Pocos individuos tan débiles como el coleccionista. Más débil aun que el adicto. Si el coleccionista atiborra su casa de ranas, bastará con mostrarle una rana a la que le falta un anca y decirle que perteneció a Salvador Novo para que sus ojos se vuelquen al cielo y ofrezca todos sus ahorros por aquel objeto.
Nadie, pues, tan fácil de morder el anzuelo de la mentira.
El coleccionismo mata el buen gusto. Con tal de satisfacer su obsesión, el coleccionista pasa por alto circunstancias adversas que empobrecen aquella cosa. Es capaz de cerrar los ojos ante la evidencia. Se resiste y lo piensa dos veces. Pero sabe que hay objetos que aunque no estén en perfecto estado, vale la pena poseerlos. Más que eso. Pueden pasar un par de días, y se reclamará por no haber tenido el aplomo de comprar aquello que ahora le quita el sueño. Al día siguiente, lo primero que hará será correr hasta el vendedor y adquirirlo. Esa noche, conciliará el sueño como un bendito.

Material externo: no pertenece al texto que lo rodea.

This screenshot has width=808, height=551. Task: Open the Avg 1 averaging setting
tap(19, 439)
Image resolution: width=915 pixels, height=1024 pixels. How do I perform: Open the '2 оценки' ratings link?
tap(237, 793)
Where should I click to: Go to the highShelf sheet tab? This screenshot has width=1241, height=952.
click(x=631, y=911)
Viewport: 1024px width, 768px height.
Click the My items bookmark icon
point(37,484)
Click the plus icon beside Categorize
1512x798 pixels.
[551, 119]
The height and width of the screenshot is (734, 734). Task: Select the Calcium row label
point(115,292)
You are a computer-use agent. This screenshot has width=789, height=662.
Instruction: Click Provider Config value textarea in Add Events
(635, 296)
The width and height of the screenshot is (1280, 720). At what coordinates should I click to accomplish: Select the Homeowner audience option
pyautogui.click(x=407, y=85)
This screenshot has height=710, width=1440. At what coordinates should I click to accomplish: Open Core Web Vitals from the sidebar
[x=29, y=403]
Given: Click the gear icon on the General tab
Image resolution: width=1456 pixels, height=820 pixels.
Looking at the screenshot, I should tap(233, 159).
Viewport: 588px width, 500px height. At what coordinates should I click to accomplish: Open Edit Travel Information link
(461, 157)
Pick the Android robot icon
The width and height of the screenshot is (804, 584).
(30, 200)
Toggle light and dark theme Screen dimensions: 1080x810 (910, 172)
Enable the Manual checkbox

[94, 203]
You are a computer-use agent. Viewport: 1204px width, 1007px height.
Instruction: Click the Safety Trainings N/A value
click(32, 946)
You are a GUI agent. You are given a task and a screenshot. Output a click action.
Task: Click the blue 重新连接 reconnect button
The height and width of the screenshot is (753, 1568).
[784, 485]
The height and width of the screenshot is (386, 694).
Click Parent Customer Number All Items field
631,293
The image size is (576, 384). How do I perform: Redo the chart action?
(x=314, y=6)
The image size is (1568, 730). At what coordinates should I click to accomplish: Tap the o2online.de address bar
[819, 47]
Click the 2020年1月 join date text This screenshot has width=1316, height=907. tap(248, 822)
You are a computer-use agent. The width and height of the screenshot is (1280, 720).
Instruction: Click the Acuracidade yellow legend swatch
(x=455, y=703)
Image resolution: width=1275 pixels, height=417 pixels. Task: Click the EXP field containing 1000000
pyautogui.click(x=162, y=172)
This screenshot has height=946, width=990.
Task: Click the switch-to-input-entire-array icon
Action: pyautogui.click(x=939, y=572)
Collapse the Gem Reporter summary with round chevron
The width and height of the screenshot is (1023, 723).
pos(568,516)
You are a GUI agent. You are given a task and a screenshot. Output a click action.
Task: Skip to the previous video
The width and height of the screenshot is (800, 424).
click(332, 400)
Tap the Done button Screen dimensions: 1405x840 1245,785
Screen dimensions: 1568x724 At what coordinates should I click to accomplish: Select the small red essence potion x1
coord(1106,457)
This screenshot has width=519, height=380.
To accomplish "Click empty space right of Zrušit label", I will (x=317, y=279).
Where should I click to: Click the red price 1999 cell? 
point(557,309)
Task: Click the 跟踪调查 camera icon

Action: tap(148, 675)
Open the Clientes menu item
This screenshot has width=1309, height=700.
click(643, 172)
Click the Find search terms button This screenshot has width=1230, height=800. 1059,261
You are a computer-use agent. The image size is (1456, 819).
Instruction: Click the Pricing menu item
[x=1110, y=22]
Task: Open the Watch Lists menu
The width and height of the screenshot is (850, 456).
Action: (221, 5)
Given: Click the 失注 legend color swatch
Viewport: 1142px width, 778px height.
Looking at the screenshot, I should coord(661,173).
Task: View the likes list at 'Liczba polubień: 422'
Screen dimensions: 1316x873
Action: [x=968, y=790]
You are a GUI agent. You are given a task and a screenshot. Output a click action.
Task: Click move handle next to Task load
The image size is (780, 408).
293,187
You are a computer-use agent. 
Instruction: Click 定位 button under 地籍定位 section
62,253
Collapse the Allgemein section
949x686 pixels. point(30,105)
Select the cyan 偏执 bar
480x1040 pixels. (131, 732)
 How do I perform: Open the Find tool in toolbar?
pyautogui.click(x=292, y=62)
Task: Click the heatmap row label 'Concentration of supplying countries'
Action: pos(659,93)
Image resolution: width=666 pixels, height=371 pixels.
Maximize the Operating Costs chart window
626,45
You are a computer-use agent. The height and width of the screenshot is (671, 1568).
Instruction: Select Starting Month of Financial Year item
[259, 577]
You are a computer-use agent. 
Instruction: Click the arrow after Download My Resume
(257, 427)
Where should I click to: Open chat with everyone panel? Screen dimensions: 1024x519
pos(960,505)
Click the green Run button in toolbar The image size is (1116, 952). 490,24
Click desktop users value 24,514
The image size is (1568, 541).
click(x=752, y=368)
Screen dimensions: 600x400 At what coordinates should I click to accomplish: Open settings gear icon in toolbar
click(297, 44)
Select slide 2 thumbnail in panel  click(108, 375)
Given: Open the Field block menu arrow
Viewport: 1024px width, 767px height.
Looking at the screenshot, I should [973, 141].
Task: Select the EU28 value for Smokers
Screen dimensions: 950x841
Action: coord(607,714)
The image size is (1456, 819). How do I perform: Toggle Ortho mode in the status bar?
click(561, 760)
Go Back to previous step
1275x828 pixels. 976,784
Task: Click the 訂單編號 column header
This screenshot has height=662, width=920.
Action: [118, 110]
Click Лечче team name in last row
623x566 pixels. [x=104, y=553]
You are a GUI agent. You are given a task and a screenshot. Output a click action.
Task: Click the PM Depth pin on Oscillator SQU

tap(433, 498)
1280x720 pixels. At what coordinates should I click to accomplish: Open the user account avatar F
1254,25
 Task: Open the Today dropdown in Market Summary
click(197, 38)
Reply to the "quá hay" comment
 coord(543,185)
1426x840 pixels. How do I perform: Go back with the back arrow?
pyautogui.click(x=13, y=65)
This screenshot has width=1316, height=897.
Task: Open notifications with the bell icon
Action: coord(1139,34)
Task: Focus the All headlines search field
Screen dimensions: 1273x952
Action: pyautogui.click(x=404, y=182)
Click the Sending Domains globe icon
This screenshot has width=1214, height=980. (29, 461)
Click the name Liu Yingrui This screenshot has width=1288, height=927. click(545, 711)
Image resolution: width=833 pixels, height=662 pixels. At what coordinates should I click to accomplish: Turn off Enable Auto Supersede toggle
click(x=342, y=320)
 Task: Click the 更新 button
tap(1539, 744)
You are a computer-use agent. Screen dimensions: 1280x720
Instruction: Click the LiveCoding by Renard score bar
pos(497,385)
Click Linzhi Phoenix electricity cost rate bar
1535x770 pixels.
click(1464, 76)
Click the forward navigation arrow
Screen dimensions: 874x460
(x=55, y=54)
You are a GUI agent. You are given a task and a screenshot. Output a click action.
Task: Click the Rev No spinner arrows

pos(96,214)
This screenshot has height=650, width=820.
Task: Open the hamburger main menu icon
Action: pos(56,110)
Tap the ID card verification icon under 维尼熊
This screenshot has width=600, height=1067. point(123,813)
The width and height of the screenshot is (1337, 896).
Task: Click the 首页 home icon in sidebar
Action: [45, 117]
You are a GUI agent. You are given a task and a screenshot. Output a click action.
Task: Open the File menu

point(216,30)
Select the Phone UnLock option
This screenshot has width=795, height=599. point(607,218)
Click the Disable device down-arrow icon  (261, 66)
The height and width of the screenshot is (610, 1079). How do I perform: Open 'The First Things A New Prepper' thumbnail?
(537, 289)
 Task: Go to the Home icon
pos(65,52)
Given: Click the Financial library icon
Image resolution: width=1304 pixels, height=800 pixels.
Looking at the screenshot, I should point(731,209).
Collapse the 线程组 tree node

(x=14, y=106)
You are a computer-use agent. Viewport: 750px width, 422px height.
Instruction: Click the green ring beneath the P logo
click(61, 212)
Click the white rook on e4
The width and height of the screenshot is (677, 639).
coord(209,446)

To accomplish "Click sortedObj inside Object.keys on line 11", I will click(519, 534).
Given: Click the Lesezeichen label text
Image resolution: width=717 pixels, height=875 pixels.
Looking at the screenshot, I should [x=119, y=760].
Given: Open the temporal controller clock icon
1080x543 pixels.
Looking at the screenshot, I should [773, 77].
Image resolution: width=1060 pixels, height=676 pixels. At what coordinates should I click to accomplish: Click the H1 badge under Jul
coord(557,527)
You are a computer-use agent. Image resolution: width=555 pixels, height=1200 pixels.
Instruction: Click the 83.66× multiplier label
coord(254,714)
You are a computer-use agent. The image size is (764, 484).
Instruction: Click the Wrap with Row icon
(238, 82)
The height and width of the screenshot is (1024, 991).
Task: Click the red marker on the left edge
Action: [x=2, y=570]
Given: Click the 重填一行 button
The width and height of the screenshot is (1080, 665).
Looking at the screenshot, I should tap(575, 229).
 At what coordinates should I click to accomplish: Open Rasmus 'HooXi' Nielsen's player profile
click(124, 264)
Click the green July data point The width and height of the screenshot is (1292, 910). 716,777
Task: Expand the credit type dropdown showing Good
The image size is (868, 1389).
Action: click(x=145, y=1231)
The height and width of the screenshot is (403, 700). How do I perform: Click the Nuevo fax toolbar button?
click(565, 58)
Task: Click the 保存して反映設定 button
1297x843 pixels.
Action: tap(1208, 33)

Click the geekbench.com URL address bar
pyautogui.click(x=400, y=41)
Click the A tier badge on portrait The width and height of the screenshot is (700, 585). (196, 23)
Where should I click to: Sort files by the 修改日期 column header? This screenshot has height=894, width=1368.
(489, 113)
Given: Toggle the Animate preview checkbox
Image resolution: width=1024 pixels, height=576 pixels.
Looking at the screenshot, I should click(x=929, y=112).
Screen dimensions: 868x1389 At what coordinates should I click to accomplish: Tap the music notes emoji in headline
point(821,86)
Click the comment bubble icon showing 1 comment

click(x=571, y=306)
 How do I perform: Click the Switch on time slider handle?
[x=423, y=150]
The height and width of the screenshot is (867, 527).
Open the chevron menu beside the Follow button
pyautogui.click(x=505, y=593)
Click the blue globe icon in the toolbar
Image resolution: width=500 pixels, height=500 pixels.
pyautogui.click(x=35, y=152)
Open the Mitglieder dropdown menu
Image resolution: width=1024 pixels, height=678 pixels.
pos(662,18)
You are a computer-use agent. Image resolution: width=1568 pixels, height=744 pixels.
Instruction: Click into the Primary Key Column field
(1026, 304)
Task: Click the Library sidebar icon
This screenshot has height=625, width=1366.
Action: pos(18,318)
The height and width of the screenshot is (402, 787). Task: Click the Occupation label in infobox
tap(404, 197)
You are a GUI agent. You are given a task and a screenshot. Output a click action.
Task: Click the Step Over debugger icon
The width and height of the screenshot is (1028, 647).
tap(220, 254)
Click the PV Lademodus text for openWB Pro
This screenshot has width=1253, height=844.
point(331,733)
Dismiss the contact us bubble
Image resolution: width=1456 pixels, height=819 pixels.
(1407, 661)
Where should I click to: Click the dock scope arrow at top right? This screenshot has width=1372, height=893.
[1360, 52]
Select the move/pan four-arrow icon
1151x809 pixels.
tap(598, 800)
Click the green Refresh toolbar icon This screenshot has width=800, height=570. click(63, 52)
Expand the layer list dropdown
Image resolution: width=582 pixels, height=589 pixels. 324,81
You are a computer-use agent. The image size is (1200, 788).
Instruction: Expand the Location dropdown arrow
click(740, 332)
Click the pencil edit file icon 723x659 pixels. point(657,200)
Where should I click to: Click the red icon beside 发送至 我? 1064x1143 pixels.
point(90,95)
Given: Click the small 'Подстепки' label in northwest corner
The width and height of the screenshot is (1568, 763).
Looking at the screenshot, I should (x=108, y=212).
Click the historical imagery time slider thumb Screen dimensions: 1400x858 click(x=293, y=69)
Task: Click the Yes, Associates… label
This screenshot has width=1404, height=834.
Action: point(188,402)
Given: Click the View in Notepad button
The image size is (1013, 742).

Hay de colecciones a colecciones. No importa qué se coleccione. Pueden ser cuadros de Rembrandt, cartas de Beethoven, anforitas de ron, trajes de charro, gafas de hombres ilustres, libros autografiados, elefantes de porcelana, automóviles Bugatti, curiosidades extraídas de barcos hundidos, armas Ninja, kimonos de geishas célebres, piezas de aviones derrumbados en la Segunda Guerra Mundial, prendas de vestir de luminarias del cine, cancioneros, recetarios, violines de Paganini, zapatillas de la Callas, estoques de Manolete, collares de Rin Tin Tin, hasta peines de José Luis Cuevas o gafas de Quevedo.
Todos los objetos son coleccionables, y en particular algunos que posean la impronta que los hace únicos. ¿O alguien no querría la espada que usó Espartaco en su lucha por acometer su movimiento libertario? ¿Y de ahí seguirse con la espada de Pedro de Alvarado, bajo cuyo filo murieron cientos de indígenas en Cholula? Y ese coleccionista, ¿podría decirle no al sable con que Scaramouche partió en dos la yugular de sus adversarios?
Apelando a la debilidad del coleccionista, se inventan numerosos trucos que obligan a ciertos clientes a dilapidar su dinero en sueños guajiros. Por ejemplo, cuando surge una colección bajo el sello de una marca famosa. Las plumas fuente, para no ir más lejos. De pronto aparece la colección William Faulkner, la Stendhal, la Oscar Wilde, la Dumas… por mencionar algunas, y aquel hombre acude al punto de venta y le da un zarpazo a su cartera. Las consecuencias no importan. Lo único que vale la pena es tener la colección completa de aquellas obras maestras.
El coleccionista vive con los sentidos alerta. Atento a cualquier señal de que su colección puede enriquecerse –aunque se trate del que colecciona tazas. Piénsese si no en el que va de invitado a una casa. Observará hasta la saciedad la sala de aquella residencia, en particular las vitrinas y los anaqueles. Y feliz él si descubre una colección afín a la suya. Pero feliz es un decir, porque en realidad no lo será hasta que se entreviste con la dueña de la casa. Querrá saber cómo llegó hasta sus manos este objeto, aquel otro.